同样的，我们可以点击[这里](https://pytorch.org/vision/stable/models.html#object-detection-instance-segmentation-and-person-keypoint-detection)查看这些模型在COCO train 2017上的`box AP`,`keypoint AP`,`mask AP`

- **Video classification**

视频分类模型是在 Kinetics-400上进行预训练的

| **ResNet 3D 18** | **ResNet MC 18** | **ResNet (2+1) D** |
| ---------------- | ---------------- | ------------------ |
| **未完待续**     |                  |                    |

同样我们也可以点击[这里](https://pytorch.org/vision/stable/models.html#video-classification)查看这些模型的`Clip acc@1`,`Clip acc@5`


## 8.2.5 torchvision.io

在`torchvision.io`提供了视频、图片和文件的 IO 操作的功能，它们包括读取、写入、编解码处理操作。随着torchvision的发展，io也增加了更多底层的高效率的API。在使用torchvision.io的过程中，我们需要注意以下几点：

- 不同版本之间，`torchvision.io`有着较大变化，因此在使用时，需要查看下我们的`torchvision`版本是否存在你想使用的方法。
- 除了read_video()等方法，torchvision.io为我们提供了一个细粒度的视频API torchvision.io.VideoReader()  ，它具有更高的效率并且更加接近底层处理。在使用时，我们需要先安装ffmpeg然后从源码重新编译torchvision我们才能我们能使用这些方法。
- 在使用Video相关API时，我们最好提前安装好PyAV这个库。


## 8.2.6 torchvision.ops

torchvision.ops 为我们提供了许多计算机视觉的特定操作，包括但不仅限于NMS，RoIAlign（MASK R-CNN中应用的一种方法），RoIPool（Fast R-CNN中用到的一种方法）。在合适的时间使用可以大大降低我们的工作量，避免重复的造轮子，想看更多的函数介绍可以点击[这里](https://pytorch.org/vision/stable/ops.html)进行细致查看。

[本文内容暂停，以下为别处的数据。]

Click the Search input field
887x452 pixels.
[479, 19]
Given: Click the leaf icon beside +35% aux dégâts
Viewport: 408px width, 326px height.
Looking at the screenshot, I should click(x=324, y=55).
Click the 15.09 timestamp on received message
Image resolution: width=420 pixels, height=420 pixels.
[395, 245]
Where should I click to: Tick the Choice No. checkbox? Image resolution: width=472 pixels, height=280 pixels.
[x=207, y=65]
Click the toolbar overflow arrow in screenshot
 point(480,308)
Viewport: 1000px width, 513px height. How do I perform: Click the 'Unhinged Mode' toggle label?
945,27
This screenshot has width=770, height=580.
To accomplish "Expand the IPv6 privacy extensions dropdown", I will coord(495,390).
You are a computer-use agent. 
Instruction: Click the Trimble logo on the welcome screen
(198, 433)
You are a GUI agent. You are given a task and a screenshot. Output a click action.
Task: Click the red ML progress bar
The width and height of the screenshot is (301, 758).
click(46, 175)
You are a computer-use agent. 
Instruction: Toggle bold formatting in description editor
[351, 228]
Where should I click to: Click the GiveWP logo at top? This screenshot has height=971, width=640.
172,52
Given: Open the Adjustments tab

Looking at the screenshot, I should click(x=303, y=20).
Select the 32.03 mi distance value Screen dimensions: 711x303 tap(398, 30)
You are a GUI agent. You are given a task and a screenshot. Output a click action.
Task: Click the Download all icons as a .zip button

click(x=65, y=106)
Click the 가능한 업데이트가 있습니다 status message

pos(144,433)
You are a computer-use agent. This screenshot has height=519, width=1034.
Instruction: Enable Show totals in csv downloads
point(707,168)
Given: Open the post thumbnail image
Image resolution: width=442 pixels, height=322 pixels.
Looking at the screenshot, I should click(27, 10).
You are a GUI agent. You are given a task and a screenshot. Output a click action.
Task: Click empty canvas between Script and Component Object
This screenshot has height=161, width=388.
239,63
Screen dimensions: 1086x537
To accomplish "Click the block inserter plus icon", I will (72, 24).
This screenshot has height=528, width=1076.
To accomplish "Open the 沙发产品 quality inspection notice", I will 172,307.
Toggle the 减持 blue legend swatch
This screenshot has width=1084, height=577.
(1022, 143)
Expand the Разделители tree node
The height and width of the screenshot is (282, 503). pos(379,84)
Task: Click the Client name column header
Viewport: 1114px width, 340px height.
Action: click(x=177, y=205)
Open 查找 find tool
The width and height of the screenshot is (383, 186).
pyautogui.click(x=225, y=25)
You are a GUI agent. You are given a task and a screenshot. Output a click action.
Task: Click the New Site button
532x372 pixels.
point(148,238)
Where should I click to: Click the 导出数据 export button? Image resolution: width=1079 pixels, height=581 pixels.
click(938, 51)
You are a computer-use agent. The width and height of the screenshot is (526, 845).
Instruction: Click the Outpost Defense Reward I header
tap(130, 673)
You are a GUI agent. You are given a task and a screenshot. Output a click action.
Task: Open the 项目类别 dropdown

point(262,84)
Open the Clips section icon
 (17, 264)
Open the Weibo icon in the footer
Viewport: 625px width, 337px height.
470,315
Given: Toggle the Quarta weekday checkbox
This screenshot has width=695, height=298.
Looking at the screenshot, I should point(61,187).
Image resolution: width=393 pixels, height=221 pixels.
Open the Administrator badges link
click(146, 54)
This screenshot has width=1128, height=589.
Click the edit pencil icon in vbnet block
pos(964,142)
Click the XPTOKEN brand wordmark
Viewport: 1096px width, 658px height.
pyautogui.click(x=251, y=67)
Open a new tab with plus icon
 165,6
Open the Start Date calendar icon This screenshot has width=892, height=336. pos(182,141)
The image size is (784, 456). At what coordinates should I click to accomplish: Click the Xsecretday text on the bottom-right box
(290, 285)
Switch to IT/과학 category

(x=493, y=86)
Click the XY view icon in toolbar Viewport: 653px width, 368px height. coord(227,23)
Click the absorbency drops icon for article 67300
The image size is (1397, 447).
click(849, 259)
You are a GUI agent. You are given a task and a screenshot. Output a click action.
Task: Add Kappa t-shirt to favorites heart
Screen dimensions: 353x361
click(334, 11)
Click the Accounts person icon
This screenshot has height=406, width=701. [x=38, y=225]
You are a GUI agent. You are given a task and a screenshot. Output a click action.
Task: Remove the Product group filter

## 8.2.7 torchvision.utils

torchvision.utils 为我们提供了一些可视化的方法，可以帮助我们将若干张图片拼接在一起、可视化检测和分割的效果。具体方法可以点击[这里](https://pytorch.org/vision/stable/utils.html)进行查看。


总的来说，torchvision的出现帮助我们解决了常见的计算机视觉中一些重复且耗时的工作，并在数据集的获取、数据增强、模型预训练等方面大大降低了我们的工作难度，可以让我们更加快速上手一些计算机视觉任务。